Task objective:
In the entries below, find the line with "You are a computer-use agent. The image size is (1400, 866)." and the line with "Collapse Forensic Image". Return those two lines and all lines between them, exactly.

Given records:

# # # # #

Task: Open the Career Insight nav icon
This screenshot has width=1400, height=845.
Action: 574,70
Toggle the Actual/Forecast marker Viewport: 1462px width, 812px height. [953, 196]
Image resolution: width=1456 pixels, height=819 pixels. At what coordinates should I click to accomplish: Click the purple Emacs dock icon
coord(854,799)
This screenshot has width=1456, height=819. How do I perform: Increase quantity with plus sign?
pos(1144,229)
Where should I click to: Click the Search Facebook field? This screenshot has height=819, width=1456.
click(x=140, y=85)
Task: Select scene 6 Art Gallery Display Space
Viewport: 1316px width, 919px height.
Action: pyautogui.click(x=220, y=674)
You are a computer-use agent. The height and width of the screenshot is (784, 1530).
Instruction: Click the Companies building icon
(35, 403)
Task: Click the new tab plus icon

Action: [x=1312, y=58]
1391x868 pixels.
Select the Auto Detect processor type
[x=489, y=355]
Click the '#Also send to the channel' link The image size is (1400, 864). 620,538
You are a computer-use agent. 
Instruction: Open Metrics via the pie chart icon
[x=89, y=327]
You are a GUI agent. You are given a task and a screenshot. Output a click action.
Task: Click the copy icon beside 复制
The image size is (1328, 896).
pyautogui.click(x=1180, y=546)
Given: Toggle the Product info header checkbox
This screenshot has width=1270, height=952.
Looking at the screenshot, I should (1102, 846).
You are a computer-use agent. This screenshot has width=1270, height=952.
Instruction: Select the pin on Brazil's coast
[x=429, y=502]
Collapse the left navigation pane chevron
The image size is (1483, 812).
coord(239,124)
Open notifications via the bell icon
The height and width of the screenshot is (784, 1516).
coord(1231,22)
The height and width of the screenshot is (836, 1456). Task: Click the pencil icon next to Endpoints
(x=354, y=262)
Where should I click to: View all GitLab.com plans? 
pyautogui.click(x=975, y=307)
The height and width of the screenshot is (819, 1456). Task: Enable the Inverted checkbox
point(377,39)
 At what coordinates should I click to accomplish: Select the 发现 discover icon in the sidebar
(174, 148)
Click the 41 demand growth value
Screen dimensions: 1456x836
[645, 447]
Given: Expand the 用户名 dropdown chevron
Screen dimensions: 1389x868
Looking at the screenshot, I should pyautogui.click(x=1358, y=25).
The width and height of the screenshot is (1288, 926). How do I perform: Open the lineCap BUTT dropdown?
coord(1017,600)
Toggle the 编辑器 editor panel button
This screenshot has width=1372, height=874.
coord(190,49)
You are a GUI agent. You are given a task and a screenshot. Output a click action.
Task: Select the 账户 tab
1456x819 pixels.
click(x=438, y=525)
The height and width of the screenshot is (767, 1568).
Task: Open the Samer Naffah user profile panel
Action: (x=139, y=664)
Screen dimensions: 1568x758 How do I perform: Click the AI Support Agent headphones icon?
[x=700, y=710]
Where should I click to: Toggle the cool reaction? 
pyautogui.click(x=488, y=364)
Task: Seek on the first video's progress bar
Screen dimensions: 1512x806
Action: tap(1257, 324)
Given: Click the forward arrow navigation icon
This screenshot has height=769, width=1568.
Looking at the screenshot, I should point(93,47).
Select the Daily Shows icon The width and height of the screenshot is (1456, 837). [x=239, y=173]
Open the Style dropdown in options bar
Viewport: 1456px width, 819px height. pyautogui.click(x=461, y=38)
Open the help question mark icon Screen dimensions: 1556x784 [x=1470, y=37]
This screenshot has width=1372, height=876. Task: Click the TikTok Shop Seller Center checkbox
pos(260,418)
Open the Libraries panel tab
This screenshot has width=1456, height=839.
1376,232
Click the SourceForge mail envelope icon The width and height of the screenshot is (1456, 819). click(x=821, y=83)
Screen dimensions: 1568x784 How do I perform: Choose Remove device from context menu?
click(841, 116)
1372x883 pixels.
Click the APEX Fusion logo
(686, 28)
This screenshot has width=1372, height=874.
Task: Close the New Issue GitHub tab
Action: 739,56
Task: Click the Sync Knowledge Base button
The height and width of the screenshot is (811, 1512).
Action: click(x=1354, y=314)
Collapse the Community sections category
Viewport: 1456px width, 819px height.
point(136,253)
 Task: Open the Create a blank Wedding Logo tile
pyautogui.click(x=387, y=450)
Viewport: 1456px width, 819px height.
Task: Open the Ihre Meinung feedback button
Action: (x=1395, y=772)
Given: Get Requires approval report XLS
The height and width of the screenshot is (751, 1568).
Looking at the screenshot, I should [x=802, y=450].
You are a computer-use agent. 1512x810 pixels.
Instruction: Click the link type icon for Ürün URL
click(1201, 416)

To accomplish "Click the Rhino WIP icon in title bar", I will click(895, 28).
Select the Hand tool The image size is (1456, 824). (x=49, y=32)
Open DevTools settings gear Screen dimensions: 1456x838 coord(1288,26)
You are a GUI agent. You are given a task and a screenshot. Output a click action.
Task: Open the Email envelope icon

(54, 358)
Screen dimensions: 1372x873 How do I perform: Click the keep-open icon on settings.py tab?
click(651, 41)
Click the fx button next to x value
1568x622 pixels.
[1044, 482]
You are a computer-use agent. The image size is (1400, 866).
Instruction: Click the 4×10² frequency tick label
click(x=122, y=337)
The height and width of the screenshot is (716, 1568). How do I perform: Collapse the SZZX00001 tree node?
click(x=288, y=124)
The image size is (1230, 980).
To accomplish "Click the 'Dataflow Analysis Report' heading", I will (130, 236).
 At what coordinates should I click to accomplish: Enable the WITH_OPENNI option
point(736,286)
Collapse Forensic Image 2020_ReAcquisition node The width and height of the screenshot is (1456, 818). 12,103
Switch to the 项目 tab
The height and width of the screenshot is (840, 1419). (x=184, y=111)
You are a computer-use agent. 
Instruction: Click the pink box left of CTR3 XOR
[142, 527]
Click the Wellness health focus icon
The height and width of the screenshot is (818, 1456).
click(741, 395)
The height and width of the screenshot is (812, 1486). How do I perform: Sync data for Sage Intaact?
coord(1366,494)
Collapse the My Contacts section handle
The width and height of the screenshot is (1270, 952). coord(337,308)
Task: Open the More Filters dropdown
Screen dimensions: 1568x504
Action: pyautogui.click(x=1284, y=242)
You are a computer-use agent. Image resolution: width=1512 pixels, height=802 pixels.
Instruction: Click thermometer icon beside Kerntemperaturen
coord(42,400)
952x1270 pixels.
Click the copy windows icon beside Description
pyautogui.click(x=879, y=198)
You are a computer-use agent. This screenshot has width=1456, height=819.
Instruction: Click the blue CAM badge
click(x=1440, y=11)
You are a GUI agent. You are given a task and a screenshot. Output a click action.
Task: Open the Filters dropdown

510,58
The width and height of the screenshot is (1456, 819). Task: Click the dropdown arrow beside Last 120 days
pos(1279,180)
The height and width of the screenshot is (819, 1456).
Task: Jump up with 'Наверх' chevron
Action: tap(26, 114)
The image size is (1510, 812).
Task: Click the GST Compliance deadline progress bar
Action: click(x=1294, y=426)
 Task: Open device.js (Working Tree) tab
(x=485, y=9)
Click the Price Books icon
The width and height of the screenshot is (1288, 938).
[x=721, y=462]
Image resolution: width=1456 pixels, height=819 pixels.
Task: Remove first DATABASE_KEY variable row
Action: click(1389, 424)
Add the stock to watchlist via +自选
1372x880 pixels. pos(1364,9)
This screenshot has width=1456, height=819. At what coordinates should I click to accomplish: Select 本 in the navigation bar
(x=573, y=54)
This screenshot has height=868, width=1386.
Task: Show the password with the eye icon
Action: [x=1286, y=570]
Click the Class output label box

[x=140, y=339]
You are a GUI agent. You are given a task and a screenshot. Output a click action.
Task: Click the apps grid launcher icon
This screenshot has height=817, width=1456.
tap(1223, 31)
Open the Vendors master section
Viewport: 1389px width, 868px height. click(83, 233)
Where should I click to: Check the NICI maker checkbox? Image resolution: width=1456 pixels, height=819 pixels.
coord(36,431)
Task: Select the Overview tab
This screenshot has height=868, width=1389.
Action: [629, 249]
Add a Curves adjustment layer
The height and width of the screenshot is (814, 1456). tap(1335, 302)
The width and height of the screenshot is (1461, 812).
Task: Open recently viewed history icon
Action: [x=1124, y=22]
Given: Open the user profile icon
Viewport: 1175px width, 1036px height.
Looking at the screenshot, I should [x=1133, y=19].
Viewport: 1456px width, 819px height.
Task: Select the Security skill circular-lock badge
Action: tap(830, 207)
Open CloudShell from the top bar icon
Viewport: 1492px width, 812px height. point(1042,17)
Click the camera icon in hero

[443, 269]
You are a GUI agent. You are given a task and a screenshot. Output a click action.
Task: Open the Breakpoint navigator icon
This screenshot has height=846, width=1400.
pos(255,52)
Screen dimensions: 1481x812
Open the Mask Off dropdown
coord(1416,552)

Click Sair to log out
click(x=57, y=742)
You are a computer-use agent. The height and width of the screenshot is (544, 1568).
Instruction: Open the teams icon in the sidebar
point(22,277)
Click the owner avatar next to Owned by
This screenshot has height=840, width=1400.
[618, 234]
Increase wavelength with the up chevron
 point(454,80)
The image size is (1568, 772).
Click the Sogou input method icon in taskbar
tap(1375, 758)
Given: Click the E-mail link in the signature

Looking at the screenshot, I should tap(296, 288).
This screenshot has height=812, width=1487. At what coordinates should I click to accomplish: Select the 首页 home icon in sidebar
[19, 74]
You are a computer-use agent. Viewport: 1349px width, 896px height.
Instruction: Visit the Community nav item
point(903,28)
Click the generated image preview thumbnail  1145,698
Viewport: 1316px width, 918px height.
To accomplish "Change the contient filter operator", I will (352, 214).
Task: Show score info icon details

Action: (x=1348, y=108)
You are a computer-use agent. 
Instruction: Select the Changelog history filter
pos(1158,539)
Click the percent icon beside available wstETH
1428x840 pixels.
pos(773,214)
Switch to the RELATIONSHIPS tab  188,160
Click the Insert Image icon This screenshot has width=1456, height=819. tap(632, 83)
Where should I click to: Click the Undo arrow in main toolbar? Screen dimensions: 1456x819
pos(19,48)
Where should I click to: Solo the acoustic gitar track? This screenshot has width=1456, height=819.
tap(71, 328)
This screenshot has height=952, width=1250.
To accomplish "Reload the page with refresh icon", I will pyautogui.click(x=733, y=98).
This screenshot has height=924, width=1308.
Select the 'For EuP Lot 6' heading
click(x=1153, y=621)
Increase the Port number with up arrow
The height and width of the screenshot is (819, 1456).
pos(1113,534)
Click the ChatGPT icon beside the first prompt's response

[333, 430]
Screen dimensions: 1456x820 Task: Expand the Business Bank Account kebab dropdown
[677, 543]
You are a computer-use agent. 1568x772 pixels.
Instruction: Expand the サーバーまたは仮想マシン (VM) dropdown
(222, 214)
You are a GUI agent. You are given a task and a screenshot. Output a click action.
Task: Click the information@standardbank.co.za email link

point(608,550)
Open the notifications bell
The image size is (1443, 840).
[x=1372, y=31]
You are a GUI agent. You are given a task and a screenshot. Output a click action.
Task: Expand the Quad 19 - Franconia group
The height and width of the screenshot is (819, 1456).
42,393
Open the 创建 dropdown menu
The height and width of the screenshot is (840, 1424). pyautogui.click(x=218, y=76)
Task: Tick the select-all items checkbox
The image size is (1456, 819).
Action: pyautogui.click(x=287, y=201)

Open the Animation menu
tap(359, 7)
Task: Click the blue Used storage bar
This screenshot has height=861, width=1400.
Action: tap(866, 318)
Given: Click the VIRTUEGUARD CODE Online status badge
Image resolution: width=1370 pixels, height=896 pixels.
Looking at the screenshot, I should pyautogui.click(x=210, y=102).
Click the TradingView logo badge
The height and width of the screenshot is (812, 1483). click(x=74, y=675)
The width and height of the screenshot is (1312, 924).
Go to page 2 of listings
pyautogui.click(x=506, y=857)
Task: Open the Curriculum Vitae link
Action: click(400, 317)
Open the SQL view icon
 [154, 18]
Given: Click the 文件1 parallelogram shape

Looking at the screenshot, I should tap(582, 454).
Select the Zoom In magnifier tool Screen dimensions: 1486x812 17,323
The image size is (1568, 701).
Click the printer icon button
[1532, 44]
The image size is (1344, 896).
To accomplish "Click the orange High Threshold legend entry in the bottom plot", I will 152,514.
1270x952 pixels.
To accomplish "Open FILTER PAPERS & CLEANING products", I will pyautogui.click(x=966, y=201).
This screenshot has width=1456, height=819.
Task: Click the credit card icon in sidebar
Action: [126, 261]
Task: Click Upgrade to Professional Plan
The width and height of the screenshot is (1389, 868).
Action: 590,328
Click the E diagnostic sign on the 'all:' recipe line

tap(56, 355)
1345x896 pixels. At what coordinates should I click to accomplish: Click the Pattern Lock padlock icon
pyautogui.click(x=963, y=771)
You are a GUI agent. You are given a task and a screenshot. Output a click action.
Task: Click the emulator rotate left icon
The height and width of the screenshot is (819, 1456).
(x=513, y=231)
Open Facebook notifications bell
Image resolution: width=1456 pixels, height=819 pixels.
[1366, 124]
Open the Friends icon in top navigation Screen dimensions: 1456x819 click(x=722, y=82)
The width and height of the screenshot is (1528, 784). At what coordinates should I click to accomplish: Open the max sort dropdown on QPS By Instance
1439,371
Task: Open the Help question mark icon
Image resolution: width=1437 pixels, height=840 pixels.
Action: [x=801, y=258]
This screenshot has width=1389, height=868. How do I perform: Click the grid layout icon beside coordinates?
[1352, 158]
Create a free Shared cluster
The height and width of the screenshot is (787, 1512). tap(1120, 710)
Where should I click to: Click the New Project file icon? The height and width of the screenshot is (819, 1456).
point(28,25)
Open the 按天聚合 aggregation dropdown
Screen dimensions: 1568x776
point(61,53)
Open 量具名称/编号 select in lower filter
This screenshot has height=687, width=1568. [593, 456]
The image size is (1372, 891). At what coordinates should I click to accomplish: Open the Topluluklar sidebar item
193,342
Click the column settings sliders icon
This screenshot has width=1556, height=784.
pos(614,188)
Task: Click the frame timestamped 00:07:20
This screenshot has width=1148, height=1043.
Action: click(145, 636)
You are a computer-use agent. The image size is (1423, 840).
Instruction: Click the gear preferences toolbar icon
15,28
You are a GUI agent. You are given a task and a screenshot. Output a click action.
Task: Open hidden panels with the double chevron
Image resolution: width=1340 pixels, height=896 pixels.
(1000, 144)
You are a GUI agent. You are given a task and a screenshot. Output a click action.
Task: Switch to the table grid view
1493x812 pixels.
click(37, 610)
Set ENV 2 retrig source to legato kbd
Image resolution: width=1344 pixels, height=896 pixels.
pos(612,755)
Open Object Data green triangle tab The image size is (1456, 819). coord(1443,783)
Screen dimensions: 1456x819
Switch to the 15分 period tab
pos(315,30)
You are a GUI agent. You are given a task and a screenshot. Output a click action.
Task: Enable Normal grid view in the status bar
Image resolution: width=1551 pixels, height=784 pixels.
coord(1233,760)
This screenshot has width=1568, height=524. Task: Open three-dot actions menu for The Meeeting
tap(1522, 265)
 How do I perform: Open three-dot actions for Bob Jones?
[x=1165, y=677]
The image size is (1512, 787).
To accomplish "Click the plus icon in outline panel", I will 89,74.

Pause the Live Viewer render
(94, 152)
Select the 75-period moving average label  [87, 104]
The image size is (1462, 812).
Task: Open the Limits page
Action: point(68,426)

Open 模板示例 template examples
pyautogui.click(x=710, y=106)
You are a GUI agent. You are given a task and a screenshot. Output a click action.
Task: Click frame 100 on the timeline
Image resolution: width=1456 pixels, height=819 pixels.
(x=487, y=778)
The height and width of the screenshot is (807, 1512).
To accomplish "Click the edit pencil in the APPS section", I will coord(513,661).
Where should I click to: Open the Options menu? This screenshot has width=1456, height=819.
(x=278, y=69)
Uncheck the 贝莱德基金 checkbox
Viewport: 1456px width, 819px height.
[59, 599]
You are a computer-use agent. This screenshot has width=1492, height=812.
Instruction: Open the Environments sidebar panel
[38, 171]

# # # # #

Answer box:
You are a computer-use agent. The image size is (1400, 866).
Instruction: Click the 4×10² frequency tick label
click(x=122, y=337)
The height and width of the screenshot is (716, 1568). How do I perform: Collapse the SZZX00001 tree node?
click(x=288, y=124)
The image size is (1230, 980).
To accomplish "Click the 'Dataflow Analysis Report' heading", I will (130, 236).
 At what coordinates should I click to accomplish: Enable the WITH_OPENNI option
point(736,286)
Collapse Forensic Image 2020_ReAcquisition node The width and height of the screenshot is (1456, 818). 12,103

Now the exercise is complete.